By Syed Jawad Imam Jafri, Cyber Security and Privacy Officer (CSPO), Huawei South Africa – Huawei’s 5G cyber security follows the design principles of defense in depth, Zero-trust@5G, and adaptive security, which collaboratively provide a systematic, dynamic, and adaptive security framework.
Defense in depth provides multi-layer security measures to protect critical internal assets from external threats. Different security technologies are used at different layers to prevent the compromise of a single point affecting the entire system. Defense in depth prevents system breakdown caused by attacks and unauthorized access.
In addition, information is encrypted, so even if it is stolen, no information leakage will occur. Moreover, malicious tampering can be identified so that mitigation measures can be taken accordingly. Zero trust is becoming a trend in cyber security. It assumes that the network is always vulnerable to risks and that no access is trusted before authentication.
Therefore, access authentication, dynamic authorization, and continuous assessment are required to implement dynamic access control. Zero trust in the telecom field, that is, Zero-trust@5G, shall be adapted based on the service characteristics of mobile communications networks to improve 5G cyber security.
Currently, Zero-trust@5G can focus on two important scenarios: O&M management and UE access. It implements dynamic and precise access control for O&M identity management and 5G UE access, to identify spoofing and prevent unauthorized access.
Through the IPDRR methodology, adaptive security enables dynamic, continuous, closed-loop optimization of security measures to adapt to ever-changing security threats, supporting rapid system recovery.
Figure 1: design principles for 5G cyber security
5G inherits security protection mechanisms in 4G, and adds data integrity protection for the user plane to prevent data tampering on the user plane. In addition, the confidentiality and integrity protection of UE capability reporting information is added in R16 to prevent UE privacy breaches or denial of service (DoS) attacks caused by UE capability eavesdropping or tampering.
In terms of transport security, the N2/N3 interfaces connecting the access and core networks and Xn interfaces connecting base stations use Internet Protocol Security (IPsec) in 4G for transport security. 5G additionally supports Datagram Transport Layer Security (DTLS) over Stream Control Transmission Protocol (SCTP) to secure signaling transmission on the control plane, ensuring transport security between RANs and core networks. Operators can select a transport security protection scheme based on security requirements to prevent data breach and tampering on the transport network.

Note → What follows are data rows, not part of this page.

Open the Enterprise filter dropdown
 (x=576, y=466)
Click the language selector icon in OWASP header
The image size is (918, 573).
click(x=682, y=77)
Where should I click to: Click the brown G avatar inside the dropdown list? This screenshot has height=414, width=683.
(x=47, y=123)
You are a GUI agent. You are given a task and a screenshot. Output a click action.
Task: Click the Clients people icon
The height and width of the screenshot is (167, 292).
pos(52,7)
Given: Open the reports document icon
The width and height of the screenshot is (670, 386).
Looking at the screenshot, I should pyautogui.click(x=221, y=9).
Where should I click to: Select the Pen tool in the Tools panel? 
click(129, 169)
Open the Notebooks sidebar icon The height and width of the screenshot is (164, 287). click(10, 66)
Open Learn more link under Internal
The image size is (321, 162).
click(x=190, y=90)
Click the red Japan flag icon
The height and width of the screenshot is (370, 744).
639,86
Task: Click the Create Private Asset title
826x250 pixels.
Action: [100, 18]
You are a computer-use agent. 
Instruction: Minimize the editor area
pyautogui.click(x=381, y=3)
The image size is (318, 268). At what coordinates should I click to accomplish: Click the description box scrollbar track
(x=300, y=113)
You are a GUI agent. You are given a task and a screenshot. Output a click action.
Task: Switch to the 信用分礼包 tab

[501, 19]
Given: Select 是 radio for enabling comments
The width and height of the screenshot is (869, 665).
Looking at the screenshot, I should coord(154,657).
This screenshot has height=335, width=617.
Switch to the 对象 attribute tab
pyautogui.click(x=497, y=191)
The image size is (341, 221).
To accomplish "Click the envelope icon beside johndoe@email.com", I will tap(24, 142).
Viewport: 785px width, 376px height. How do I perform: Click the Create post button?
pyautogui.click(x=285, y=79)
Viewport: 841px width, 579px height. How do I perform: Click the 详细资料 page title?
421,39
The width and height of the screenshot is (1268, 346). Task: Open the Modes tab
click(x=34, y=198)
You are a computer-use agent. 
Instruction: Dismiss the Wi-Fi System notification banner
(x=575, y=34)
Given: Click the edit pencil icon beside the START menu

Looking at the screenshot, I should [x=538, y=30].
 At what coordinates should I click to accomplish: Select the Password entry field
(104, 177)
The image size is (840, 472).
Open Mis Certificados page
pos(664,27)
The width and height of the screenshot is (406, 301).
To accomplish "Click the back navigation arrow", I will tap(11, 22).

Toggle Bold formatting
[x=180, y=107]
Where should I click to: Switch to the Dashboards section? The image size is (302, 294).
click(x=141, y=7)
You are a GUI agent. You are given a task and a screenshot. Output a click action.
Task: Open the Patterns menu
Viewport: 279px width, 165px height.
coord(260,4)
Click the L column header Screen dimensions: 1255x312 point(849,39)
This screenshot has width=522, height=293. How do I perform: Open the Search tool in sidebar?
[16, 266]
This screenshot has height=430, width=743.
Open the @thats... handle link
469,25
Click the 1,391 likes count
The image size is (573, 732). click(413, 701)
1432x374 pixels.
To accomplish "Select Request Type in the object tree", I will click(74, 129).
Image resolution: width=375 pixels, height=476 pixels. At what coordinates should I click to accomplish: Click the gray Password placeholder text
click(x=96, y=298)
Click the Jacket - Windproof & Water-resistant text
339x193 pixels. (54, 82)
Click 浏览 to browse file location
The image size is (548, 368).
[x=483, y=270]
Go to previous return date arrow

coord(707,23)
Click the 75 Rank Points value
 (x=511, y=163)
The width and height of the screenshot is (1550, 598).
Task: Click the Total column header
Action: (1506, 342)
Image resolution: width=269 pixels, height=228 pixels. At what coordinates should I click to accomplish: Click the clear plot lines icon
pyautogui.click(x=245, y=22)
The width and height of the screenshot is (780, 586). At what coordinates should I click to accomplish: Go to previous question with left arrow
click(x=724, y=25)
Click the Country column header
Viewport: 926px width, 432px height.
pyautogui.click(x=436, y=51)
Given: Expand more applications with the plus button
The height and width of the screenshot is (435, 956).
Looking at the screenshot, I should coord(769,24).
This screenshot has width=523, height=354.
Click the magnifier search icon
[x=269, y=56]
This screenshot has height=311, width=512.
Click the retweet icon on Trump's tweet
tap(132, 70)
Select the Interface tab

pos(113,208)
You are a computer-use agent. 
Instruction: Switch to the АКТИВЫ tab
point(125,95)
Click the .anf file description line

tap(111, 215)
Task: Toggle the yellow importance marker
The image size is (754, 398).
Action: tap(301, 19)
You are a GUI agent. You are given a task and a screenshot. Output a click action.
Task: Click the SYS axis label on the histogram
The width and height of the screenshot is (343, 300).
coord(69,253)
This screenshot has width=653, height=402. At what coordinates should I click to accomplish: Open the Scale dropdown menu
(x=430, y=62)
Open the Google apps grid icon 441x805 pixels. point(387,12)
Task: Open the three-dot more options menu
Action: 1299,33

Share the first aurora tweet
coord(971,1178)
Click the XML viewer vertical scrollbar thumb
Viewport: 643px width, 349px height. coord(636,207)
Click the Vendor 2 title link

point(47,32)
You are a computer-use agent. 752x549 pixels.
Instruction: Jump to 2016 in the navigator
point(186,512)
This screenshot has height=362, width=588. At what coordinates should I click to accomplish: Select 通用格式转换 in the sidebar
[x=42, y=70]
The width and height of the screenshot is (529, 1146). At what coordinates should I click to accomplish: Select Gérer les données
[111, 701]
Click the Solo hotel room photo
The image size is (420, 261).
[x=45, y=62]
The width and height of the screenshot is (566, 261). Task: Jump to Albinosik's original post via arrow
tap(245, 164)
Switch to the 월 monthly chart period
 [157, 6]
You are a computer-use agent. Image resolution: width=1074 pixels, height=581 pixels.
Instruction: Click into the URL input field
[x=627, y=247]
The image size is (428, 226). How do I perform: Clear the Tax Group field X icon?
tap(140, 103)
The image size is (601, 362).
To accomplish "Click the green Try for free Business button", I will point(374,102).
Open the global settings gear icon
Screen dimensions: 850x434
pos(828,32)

In terms of privacy protection, 5G security standards include encryption schemes for concealing the SUPI to tackle the risk of user information leakage through messages sent for the initial UE access, thereby enhancing privacy protection.
On the basis of 5G security standards for network equipment, Huawei further provides the following air interface and system security hardening measures:
- Anti-DDoS: Base stations can identify distributed denial of service (DDoS) attacks launched at them through the air interface from malicious UEs and mitigate the attacks using specific control mechanisms, ensuring the availability of base stations.
- Rogue Base Station Detection: To prevent rogue base stations from launching spoofing attacks on base stations and UEs over the air interface, base stations provide the rogue base station detection function based on the 5G NSA/SA network architecture, helping operators identify and locate rogue base stations.
- Hardware Hardening: Hardware ports of base stations are hardened to prevent near-end attacks. Unused ports are disabled by default, and an alarm is generated upon any change in the port status, reducing the risk of near-end attacks.
- OS Hardening: OSs are hardened to prevent attacks. By default, unnecessary services are disabled on the OSs of base stations. Login from an OS user is prohibited, preventing attacks.
- Secure Boot: To prevent the system from being tampered with during boot and runtime, base stations support secure boot, detection of code segment tampering during runtime, and alarm reporting, enhancing system integrity protection.
- Base Station Encryption: To prevent sensitive data, such as keys and passwords, from being stolen or tampered with, base stations store encrypted information in chips, which cannot be obtained externally.